Displays the estimated empirical correlation matrix

ECOVB

Displays the estimated empirical covariance matrix

INITIAL=

Specifies initial values of the regression parameters estimation

INTERCEPT=

Specifies an initial value of the intercept

LOGOR=

Specifies the use of alternating logistic regression and a model for the log odds ratio

MAXITER=

Specifies the maximum number of iterations

MCORRB

Displays the estimated model-based correlation matrix

MCOVB

Displays the estimated model-based covariance matrix

MODELSE

Displays a parameter estimates table with the model-based standard errors

SUBCLUSTER=

Specifies a variable that defines subclusters

SUBJECT=

Identifies a different subject (cluster)

TYPE=

Specifies the working correlation matrix structure

WITHIN=

Specifies the order of measurements within subjects

ZDATA=

Specifies the full $\mb{z}$ matrix

ZROW=

Specifies the rows of the $\mb{z}$ matrix


You must specify the SUBJECT= option:

SUBJECT=subject-effect

identifies subjects in the input data set. The subject-effect can be a single variable, an interaction effect, a nested effect, or a combination. Each distinct value (level) of the effect identifies a different subject (cluster). Responses from different subjects are assumed to be statistically independent, and responses within subjects are assumed to be correlated. You must specify a subject-effect, and you must list variables that are used in defining the subject-effect in the CLASS statement.

You can also specify the following options after a slash (/) to control how the model is fit and what output is produced:

ALPHAINIT=numbers

specifies initial values for log odds ratio regression parameters if you specify the option LOGOR= for data that have either binary or ordinal multinomial responses. The default value of numbers is 0.01.

CONVERGE=number

specifies the convergence criterion for GEE parameter estimation. If the maximum absolute difference between regression parameter estimates is less than number on two successive iterations, convergence is declared. If the absolute value of a regression parameter estimate is greater than 0.08, then the absolute difference normalized by the regression parameter value is used instead of the absolute difference. The default value of number is 0.0001.

CORRB

displays the estimated regression parameter correlation matrix. Both model-based and empirical correlations are displayed.

CORRW

displays the estimated working correlation matrix. If you specify TYPE=EXCH for the exchangeable working correlation structure, then the CORRW option is not needed to view the estimated correlation, because a table that contains the single estimated correlation is printed by default.

COVB

displays the estimated regression parameter covariance matrix.
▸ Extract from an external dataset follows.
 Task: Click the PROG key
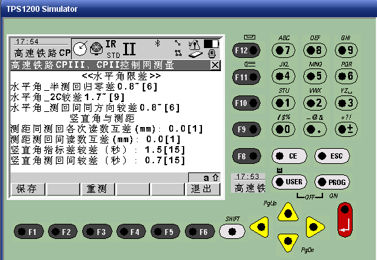[x=332, y=182]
Both model-based and empirical covariances are displayed.

ECORRB

displays the estimated regression parameter empirical correlation matrix.

ECOVB

displays the estimated regression parameter empirical covariance matrix.

INITIAL=numbers

specifies initial values of the regression parameters estimation, other than the intercept parameter, for GEE estimation. If you do not specify this option, then the estimated regression parameters (assuming independence for all responses) are used for the initial values.

INTERCEPT=number

specifies an initial value of the intercept regression parameter in the GEE model.
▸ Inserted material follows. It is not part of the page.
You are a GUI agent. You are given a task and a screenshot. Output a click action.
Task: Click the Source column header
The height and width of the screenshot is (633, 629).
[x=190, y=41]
LOGOR=log-odds-ratio-structure-keyword

specifies the use of the alternating logistic regression (ALR) method and the regression model structure for the log odds ratio. For data that have either a binary or ordinal multinomial response distribution, the ALR method uses the log odds ratio to model the association of the responses from subjects. For more information about the ALR method and examples of specifying log odds ratio models, see the section Alternating Logistic Regression. You can specify the values that are shown in Table 43.9.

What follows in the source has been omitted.